Bu tabloya rağmen siyasette anlamsız bir çekişme olduğunu belirten Görür, “Siyaset enteresan bir şey. Herkes kendini ülke sever zannediyor ama ülkeyle ilgili doğru şeyleri yapamıyoruz. Bir araya bile gelemiyoruz bilimin sesini bile dinlemiyorlar, duymuyorlar. İBB ile hükümet eğer kavga ederse İstanbul’u depreme hazırlayamayız. Ölecek yüzbinlerce insanın canı bunların vebali olarak ortaya çıkar. Bu işin siyaseti yok” diyor. Ardından da İstanbul Valiliği’nin İçişleri Bakanlığı’nın emriyle yaptığı İRAP (İstanbul Risk Azaltma Planı) isimli projeye dikkat çekerek, devam ediyor:
“Bu son derece güzel son derece çağdaş son derece bilimsel bir çalışma. Çünkü Valilik İstanbul’ da depremle ilgili olan bütün kurum kuruluşları toplamış onlarla toplantılar yapmış o kurumların her birine görev vermiş kimin ne yapacağını ne kadar zaman içerisinde yapabileceklerini de söylemiş ve bunları ciltlemiş dağıtmış. Yani mesela Zeytinburnu veya Büyükçekmece Belediyesine, ya da ona, buna diyor ki ‘şu tarihe kadar şu şu mahallelerindeki evlerin depreme dayanıklı olup olmadıklarını tespit et, olmayanları da yık yeniden yap. ‘Cumhurbaşkanı’nın kararıyla 3-5 gün önce yürürlüğe giren ve gönderilen Türkiye Afet Risk Azaltma Planı (TARAP) da aynı mantalitede. O da bulunduğunuz kenti depreme hazırlayın diyor ve doğru şeyler söylüyor. Bunlar eğer adam gibi yapılsa yani bizim milleti Japonya gibi düşün bu plan içerisinde Türkiye’yi kısa bir zamanda deprem güvenli hale getirebilir. Ancak ben o il valileri, belediyelerinin haberinin olup olmadığından çok kuşkuluyum veya haberi olsa da ne yapacaklarını bilmiyorlar ya da belediye başkanları para versinler de yapalım para mı var diyorlar.”

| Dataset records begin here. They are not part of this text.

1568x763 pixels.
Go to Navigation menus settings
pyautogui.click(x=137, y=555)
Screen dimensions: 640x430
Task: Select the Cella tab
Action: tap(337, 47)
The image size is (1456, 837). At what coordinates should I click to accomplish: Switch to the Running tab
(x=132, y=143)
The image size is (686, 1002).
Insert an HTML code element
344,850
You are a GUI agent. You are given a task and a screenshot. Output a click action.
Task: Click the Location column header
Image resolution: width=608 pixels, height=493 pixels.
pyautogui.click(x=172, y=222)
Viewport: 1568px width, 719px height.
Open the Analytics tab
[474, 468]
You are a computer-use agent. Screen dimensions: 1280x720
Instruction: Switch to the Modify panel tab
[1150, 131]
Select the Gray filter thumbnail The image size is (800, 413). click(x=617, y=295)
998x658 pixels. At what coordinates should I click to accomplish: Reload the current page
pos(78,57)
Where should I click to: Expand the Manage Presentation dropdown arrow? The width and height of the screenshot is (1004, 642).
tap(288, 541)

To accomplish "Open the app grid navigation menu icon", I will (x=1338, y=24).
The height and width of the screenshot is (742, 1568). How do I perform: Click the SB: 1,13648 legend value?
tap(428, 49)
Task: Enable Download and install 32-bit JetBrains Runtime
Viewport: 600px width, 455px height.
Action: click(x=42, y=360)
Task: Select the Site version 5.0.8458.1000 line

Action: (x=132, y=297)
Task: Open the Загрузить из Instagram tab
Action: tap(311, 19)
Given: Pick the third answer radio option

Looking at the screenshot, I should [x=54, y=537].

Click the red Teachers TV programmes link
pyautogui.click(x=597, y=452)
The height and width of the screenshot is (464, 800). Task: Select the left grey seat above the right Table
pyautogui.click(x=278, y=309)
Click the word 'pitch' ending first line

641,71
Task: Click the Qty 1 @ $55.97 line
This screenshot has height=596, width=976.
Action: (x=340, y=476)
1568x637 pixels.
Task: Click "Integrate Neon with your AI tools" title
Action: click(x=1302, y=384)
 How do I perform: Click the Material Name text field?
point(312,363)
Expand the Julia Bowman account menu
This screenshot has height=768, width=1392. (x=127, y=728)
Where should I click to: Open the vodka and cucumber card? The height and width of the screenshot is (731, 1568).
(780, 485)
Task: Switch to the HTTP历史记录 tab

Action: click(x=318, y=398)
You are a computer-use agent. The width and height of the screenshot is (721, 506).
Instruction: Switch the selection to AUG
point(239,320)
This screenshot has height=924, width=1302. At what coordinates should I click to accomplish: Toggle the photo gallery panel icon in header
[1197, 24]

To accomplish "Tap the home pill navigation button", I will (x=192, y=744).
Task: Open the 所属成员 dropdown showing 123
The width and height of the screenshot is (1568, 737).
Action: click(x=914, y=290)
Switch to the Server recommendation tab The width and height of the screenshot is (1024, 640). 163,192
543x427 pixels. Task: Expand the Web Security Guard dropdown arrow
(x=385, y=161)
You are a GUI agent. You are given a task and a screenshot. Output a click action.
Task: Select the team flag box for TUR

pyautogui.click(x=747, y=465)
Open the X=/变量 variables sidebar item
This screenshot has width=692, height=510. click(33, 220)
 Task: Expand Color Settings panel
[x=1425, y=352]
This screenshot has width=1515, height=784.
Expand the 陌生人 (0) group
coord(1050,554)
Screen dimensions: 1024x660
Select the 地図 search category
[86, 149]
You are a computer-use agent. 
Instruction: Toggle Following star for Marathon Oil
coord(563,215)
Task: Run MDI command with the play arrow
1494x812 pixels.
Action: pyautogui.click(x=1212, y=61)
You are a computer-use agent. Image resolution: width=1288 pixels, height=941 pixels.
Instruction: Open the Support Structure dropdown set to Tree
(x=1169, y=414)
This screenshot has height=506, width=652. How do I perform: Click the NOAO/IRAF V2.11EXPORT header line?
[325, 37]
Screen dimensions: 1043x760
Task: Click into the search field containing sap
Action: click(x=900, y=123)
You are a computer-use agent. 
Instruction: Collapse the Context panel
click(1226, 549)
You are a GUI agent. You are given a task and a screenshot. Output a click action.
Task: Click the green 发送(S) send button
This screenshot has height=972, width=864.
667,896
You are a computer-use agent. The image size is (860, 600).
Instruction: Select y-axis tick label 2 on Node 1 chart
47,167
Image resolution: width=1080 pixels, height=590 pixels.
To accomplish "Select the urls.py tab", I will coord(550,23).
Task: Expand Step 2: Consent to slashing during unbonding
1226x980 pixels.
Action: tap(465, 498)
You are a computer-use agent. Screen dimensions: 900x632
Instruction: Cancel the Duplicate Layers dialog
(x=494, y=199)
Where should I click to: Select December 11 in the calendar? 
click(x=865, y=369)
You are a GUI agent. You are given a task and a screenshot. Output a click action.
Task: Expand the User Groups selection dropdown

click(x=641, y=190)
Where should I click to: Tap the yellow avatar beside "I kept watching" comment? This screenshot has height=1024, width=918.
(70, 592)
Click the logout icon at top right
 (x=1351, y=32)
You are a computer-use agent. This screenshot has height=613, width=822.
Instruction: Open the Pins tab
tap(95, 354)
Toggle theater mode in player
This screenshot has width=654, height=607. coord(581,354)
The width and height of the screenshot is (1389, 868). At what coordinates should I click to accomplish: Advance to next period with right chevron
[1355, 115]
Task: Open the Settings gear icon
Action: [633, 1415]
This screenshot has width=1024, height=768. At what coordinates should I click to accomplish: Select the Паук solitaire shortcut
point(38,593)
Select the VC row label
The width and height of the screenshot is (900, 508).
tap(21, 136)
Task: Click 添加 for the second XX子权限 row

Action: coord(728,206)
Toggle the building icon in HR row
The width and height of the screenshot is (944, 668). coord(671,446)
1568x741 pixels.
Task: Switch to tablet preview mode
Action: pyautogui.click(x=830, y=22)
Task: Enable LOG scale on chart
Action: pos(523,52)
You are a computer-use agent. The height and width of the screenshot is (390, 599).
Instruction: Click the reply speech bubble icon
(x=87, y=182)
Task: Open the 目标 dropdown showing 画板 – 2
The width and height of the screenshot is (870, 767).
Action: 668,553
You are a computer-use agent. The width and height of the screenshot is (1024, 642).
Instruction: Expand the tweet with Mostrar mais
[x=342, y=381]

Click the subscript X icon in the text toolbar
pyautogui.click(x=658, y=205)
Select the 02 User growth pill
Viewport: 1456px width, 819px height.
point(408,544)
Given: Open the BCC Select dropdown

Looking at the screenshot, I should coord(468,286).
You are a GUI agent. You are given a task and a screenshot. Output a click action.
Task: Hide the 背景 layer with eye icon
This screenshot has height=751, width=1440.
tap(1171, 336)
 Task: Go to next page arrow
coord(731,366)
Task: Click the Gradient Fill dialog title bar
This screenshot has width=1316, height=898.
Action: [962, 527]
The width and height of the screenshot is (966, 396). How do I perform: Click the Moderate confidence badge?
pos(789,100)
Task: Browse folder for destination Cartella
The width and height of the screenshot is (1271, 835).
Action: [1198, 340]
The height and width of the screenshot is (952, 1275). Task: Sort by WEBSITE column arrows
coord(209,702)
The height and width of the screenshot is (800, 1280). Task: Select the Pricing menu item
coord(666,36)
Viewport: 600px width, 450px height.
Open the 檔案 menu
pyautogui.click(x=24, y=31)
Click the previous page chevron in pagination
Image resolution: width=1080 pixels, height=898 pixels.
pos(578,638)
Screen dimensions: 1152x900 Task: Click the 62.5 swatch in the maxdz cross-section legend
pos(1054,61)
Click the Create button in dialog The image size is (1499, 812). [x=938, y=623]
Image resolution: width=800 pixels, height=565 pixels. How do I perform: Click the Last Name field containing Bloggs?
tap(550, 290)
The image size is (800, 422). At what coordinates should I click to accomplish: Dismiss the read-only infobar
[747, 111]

Korkulan büyük İstanbul depreminde barajların ağır hasar alması durumunda yaşanacak sorunlara da değinen Görür’ün bu konudaki uyarıları da şunlar:
“Akademik raporlara göre İstanbul’daki 16 barajın 7 tanesi sorunlu 5 tanesi sıvılaşmayla gidiyor depremde 2 tanesinde de çatlama oluyor. O barajların çevresinde binlerce, yüzbinlerce insanın bulunduğu yerleşme alanları var. Bir de İstanbul’un susuz kalma meselesi var...”
Kısacası dememiz o ki; daha yağan yağmurla taşan derelerini tartıştığımız İstanbul’da deprem olasılığı ile riskler net ve ürkütücü. Bilimsel öngörülerdeki zaman açısından da son yaklaşıyor, kim bilir belki doldu da... Yani korkulan o büyük deprem gerçekleşirse çizme siyaseti falan da sökmez...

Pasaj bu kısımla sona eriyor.